確かに私は、そこで生活している人々を見てきたはずである。
何も気付かなかったのは、不思議なくらいである。
しかし、子供とはそのようなものなのかも知れない。
見えてなかったのか、それとも見えてても特別には何も思わなかったのか…。
それでもあの時もらったじゃが芋を、わくわくしながら持って帰り、
母に渡して、
「新ジャガだって!…シンジャガって何?」
と聞いたときのこと。
ほくほくに茹でてもらい食べた時の、特別感。
確かに「シンジャガ」は、普通のジャガイモとは違う。
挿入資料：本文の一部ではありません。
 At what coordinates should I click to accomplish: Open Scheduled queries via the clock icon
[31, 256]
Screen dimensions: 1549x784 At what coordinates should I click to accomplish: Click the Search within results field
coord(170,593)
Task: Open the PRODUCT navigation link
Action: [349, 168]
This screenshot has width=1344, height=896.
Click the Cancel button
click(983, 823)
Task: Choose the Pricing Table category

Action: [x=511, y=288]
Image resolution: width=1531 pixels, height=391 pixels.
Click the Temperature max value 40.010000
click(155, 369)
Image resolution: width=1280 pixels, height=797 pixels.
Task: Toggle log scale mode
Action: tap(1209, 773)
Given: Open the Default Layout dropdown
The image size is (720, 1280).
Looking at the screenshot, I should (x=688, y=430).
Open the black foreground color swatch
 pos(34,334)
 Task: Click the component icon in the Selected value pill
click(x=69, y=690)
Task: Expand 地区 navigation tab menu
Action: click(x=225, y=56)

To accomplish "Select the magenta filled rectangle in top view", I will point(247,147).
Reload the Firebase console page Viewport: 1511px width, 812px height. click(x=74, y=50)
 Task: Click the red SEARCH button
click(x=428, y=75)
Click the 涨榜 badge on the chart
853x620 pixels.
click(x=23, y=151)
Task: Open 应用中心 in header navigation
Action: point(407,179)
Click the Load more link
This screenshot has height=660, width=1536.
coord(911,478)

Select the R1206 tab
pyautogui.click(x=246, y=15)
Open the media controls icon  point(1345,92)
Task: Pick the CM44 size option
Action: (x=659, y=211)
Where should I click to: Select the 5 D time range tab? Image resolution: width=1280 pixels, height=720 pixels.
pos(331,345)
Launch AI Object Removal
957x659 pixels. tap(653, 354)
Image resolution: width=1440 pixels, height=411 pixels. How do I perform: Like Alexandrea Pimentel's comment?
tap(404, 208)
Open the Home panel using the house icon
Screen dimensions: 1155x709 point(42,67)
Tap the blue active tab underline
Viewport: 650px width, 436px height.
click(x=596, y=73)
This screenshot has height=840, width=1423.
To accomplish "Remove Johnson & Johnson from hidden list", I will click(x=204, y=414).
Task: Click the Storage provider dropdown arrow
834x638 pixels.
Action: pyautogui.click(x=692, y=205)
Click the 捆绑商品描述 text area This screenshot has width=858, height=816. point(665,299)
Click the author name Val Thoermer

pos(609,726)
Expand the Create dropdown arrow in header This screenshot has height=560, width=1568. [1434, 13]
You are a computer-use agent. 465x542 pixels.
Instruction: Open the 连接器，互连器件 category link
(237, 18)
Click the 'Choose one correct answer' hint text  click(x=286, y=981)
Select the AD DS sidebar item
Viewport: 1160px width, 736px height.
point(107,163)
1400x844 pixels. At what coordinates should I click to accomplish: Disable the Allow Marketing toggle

春の味だ、と確信した時のあの味は忘れられない。
私にとって「全生園」の名は、春の「新じゃが」と必ず結びついた記憶なのである。
来年で「全生園」は100年を迎える。
入所者自治会は、ここの自然と施設を残すための「人権の森構想」を進めているという。
長い差別の歴史の中、故郷に帰ることもままならず、長い時間をここで過ごしてきた人々も
今は平均年齢が80歳に達するという。
彼らはまた、広大な土地にたくさんの木々を植林し、美しい武蔵野の森を守ってきてくれた人々でもある。
私が子供時代に散策して、その美しさを心に刻んだ木々も、
そして花見を楽しんだ桜の木々も、もしかしたら入所者の人々が植えてきた木々なのかもしれない。
「人権の森構想」は映画監督の宮崎駿さんの提案から発展したものだという話だ。
彼はちょうど、映画『もののけ姫』を製作しているときに初めてこの「全生園」に足を踏み入れたと回想している。
『もののけ姫』にでてくる、エボシ御前の下で働く包帯をまとう人々のイメージも影響があるのかもしれない。
地域の住民からも協力者や団体が出て、様々な活動を行っているという。
近隣の小学生や幼稚園がここを訪れ、入所者の人々との交流を行っているという話だ。
昔の私と同じように、新じゃがをもらったりしているのだろうか。
あるいは、皆で掘っているのかもしれないな。